Los del País Vasco, traen: En campo de plata. una panela, de oro, atravesada de una lanza, de oro.


Radicado en Peñacerrada y extendido a Madrid, traen: Escudo partido: 1º, en gules, dos calderas de oro, 2º, de plata, cinco hoces de azur, encabadas de sable.


Los de México, traen: En campo de azur, dos águilas volantes, de oro. 


Los de Lima, El Perú, traen: En campo de plata, tres arcabuces, de sable, puestos en faja; bordura de azur, con tres veneras, de oro, puestas en jefe.


Los de Ager, Lérida, pasados a México, traen: En campo de plata, cinco águilas, de sable, puestas en aspa.

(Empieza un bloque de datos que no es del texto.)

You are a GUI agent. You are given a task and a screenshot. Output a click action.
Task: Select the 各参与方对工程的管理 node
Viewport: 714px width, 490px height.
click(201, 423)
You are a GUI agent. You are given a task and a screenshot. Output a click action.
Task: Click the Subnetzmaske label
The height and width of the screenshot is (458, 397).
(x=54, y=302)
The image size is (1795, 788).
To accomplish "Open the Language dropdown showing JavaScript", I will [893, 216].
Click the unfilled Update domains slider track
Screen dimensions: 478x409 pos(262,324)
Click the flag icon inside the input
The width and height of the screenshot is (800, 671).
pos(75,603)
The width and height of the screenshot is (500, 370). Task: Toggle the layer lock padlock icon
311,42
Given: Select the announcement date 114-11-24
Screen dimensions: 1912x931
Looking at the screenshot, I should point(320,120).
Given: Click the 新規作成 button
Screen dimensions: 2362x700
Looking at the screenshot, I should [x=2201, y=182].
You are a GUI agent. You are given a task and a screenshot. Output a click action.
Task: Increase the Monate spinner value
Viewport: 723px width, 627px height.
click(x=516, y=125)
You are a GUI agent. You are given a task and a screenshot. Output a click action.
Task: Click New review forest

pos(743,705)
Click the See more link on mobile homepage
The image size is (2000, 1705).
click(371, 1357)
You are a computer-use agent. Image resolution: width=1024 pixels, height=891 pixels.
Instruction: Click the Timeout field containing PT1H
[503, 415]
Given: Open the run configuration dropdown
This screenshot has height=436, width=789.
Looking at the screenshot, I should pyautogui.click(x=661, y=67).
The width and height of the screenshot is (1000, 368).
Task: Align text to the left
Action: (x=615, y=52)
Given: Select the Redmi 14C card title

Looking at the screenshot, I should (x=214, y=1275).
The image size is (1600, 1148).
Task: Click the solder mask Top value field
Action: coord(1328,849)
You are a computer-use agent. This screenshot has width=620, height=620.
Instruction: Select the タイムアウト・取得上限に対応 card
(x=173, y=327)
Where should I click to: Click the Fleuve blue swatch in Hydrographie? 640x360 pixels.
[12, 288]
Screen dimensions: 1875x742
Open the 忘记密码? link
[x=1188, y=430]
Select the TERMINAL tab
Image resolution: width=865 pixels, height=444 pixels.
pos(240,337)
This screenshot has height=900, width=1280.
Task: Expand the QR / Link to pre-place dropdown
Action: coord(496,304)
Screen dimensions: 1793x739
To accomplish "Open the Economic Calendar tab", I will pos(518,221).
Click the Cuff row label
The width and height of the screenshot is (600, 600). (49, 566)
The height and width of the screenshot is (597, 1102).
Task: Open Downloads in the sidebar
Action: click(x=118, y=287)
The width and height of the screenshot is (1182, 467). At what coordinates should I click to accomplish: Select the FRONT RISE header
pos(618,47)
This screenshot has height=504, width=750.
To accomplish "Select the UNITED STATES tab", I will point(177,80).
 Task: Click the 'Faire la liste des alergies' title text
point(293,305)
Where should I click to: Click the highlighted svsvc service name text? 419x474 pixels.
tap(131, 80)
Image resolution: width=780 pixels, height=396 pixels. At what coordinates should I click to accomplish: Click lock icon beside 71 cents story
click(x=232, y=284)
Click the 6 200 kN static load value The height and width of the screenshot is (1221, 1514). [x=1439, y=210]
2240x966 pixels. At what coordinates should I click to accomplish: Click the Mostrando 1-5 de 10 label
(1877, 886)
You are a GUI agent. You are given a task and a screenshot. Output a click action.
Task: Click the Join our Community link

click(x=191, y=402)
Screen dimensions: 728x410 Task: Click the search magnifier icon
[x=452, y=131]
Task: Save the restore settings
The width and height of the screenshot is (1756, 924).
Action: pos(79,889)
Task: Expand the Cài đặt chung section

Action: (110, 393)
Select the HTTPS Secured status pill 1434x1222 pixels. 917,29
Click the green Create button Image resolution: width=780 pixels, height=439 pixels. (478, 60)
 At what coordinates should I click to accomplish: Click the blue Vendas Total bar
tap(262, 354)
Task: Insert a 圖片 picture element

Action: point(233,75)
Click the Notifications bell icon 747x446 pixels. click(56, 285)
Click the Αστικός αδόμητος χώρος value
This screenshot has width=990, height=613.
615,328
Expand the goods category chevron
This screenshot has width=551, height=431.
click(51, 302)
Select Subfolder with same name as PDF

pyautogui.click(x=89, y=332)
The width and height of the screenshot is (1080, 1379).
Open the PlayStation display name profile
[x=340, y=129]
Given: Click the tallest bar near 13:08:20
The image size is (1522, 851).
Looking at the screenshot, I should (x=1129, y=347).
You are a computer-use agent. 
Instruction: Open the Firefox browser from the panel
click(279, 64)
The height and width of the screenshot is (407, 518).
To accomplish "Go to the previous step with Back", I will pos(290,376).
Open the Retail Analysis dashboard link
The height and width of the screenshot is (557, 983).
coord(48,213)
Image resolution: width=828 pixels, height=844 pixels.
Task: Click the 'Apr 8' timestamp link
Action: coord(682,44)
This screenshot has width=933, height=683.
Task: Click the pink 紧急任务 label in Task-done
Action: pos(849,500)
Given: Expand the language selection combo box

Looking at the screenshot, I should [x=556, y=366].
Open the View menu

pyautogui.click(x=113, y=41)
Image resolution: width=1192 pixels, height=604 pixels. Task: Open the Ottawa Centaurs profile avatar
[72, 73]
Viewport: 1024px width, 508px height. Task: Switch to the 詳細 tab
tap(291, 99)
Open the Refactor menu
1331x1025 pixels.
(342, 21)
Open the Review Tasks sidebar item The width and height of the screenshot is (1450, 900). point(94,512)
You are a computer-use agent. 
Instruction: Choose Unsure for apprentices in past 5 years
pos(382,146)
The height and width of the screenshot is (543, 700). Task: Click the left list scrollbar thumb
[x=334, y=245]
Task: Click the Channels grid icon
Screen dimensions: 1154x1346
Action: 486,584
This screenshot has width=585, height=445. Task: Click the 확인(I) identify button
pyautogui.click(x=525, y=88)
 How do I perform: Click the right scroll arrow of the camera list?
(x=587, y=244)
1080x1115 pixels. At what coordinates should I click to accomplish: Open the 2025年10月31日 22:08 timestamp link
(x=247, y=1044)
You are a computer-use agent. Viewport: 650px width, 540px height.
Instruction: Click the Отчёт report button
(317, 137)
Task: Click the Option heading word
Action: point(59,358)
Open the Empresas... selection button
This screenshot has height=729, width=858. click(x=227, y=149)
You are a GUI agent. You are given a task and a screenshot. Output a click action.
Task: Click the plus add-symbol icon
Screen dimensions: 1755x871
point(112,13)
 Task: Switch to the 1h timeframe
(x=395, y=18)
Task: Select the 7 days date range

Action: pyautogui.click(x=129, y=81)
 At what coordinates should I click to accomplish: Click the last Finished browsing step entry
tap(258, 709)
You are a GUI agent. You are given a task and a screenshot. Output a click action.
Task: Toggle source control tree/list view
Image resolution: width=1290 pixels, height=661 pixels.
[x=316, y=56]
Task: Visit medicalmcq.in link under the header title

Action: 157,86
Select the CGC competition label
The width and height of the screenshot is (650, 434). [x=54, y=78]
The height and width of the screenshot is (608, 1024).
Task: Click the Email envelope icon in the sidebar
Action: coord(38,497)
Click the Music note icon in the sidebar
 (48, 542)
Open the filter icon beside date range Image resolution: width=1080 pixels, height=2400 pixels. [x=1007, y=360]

El Emperador D. Carlos I concedió, por privilegio dado en Madrid a 5 de septiembre de 1530, el siguiente escudo de armas a D. Rui González, vecino de Tenochtitlán (México); escudo de oro, partido por un palo de gules; siniestrado de un puente sobre una acequia con agua, y adiestrado de un águila, de sable, rampante; bordura de plata, con ocho cruces de gules.


Los de Conforcas, en León, traen: En campo de gules, una banda, de oro, acompañada en lo alto de una estrella de plata y en lo bajo, de un corazón, de oro. Radicado en Cuba, de D. Pedro González Quevedo, vecino de Camaguey, Cuba.


Originario de Carasa: En campo de azur, cinco aspas, de oro, puestas en aspa.


Otros de Galicia: En campo de gules, un castillo de oro, aclarado de azur, con un mote en letras de oro, en la bordura de azur, que dice: "De los reyes godos sales, apellido de Gonzales".


Radicado en Villanueva de la Nia: En campo de plata, un sable, de oro, encabado de sable.


Vecino de Villanueva de la Serena: En campo de plata, armiñado de sable.

Radicado en Marcelín (Galicia): En campo de sinople, un águila, de oro, del uno en el otro.

Originario de Olleros y radicado en Madrid: En campo de oro, un freno, de caballo, de azur.